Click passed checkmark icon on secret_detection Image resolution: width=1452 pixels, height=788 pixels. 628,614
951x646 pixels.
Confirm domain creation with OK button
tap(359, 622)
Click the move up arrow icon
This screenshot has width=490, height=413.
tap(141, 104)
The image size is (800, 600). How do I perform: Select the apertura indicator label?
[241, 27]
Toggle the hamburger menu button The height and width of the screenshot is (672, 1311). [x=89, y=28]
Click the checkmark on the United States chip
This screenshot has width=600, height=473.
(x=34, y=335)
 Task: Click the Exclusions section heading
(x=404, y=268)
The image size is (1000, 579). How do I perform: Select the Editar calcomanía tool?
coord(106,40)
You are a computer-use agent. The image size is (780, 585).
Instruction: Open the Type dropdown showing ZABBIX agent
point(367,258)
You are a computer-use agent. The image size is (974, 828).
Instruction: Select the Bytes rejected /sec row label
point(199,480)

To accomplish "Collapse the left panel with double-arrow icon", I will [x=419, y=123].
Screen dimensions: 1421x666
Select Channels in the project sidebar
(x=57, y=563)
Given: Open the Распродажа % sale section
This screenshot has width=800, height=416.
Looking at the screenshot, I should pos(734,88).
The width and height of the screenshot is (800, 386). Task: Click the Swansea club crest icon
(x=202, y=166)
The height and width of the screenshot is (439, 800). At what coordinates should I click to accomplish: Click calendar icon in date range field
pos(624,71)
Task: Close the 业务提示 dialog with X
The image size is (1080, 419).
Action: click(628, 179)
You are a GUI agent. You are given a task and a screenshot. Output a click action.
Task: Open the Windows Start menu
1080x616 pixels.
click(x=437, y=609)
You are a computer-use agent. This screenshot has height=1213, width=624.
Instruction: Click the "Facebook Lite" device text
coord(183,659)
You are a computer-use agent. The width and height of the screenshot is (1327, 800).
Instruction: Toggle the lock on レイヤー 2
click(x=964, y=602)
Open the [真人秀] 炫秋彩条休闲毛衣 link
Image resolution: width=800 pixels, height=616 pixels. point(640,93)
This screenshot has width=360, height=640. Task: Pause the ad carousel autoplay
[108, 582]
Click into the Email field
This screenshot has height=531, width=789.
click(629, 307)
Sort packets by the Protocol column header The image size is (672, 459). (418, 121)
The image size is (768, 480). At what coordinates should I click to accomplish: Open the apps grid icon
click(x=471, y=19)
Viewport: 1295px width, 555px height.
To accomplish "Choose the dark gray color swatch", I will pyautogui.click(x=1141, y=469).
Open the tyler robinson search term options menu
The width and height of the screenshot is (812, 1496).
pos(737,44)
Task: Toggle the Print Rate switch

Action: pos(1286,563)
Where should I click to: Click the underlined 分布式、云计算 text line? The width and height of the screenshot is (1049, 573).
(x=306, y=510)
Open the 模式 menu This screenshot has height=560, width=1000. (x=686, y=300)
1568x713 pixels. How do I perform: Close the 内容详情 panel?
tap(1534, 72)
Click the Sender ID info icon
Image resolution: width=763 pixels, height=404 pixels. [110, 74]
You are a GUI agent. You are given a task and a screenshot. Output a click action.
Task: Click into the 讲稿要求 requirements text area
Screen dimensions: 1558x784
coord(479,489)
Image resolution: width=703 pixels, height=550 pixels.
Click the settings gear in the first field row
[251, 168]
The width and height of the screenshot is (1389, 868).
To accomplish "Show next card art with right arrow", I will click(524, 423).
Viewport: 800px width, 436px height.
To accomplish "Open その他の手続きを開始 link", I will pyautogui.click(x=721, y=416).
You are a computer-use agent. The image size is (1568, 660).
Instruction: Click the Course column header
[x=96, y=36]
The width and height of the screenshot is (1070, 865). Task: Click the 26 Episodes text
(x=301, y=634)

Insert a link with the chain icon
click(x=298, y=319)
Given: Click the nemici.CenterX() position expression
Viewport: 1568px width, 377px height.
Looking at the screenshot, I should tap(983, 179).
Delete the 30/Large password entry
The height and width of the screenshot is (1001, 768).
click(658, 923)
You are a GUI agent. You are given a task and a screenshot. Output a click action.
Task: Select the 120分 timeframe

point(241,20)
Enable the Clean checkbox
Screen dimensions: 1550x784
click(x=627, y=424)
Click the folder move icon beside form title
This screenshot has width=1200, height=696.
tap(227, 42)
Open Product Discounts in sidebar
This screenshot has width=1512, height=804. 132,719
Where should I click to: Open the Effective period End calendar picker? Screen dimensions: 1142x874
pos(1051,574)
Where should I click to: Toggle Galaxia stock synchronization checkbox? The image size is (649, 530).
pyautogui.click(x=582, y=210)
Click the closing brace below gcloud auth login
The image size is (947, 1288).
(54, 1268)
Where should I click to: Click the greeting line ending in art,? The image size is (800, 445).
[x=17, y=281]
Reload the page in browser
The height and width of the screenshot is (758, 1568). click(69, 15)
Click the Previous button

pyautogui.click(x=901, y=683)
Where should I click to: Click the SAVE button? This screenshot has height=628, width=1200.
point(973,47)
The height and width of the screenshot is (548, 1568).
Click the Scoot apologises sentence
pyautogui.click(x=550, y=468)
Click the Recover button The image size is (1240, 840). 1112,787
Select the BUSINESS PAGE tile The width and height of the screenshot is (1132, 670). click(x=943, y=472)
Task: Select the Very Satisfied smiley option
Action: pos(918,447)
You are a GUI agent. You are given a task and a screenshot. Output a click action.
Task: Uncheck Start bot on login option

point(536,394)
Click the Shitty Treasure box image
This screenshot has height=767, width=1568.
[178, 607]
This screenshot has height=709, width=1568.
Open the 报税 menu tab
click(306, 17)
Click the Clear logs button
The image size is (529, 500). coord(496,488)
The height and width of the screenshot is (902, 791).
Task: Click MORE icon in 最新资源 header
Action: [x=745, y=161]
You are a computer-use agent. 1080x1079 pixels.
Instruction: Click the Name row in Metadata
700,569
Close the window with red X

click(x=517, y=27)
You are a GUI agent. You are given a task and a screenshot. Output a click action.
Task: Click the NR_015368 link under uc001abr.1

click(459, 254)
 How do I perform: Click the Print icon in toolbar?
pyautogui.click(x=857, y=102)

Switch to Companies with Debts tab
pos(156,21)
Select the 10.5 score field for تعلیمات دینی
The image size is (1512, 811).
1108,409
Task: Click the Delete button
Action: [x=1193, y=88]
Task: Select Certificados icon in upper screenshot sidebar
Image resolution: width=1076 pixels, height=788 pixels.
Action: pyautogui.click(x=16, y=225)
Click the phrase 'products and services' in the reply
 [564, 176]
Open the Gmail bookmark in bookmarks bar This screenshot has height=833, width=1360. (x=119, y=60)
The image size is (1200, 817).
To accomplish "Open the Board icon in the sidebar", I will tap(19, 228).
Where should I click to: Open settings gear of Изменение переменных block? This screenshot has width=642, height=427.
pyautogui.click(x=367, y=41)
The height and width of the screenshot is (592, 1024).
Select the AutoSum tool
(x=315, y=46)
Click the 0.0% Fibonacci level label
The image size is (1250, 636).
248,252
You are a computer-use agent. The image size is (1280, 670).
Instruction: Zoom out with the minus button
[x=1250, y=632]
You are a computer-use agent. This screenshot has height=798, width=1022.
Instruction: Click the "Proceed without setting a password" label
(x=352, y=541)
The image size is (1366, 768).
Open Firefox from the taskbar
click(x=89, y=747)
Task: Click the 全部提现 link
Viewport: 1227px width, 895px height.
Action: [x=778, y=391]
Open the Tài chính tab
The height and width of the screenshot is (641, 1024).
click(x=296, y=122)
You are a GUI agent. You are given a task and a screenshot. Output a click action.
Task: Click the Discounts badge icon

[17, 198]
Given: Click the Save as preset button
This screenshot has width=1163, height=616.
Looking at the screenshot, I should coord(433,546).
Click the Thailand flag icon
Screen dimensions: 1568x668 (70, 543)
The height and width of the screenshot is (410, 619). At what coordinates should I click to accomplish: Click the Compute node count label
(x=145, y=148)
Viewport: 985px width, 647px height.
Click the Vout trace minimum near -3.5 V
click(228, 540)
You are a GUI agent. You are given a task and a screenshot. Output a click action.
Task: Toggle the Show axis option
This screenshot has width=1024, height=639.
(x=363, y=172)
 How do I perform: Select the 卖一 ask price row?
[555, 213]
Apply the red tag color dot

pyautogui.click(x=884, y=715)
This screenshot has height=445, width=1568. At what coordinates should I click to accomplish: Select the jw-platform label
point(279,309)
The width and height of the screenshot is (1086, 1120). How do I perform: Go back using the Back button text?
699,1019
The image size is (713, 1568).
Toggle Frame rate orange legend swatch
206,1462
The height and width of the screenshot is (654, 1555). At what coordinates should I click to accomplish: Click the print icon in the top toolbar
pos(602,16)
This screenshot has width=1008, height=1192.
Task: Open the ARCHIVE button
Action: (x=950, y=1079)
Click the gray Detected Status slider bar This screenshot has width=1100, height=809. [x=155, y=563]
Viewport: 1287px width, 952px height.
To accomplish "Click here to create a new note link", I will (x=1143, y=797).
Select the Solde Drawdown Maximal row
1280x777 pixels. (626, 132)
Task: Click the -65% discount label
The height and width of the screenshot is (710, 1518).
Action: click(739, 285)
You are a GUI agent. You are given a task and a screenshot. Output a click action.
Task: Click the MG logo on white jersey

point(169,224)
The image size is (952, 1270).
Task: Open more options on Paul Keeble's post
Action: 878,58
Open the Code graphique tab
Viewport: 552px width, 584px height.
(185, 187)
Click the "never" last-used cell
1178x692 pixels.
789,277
========================
Required action — Reproduce word for word the material above, starting with the line that has "You are a computer-use agent. The image size is (1568, 660)." and stopping after the line that has "Given: Click the nemici.CenterX()".

Solution to the exercise —
You are a computer-use agent. The image size is (1568, 660).
Instruction: Click the Course column header
[x=96, y=36]
The width and height of the screenshot is (1070, 865). Task: Click the 26 Episodes text
(x=301, y=634)

Insert a link with the chain icon
click(x=298, y=319)
Given: Click the nemici.CenterX() position expression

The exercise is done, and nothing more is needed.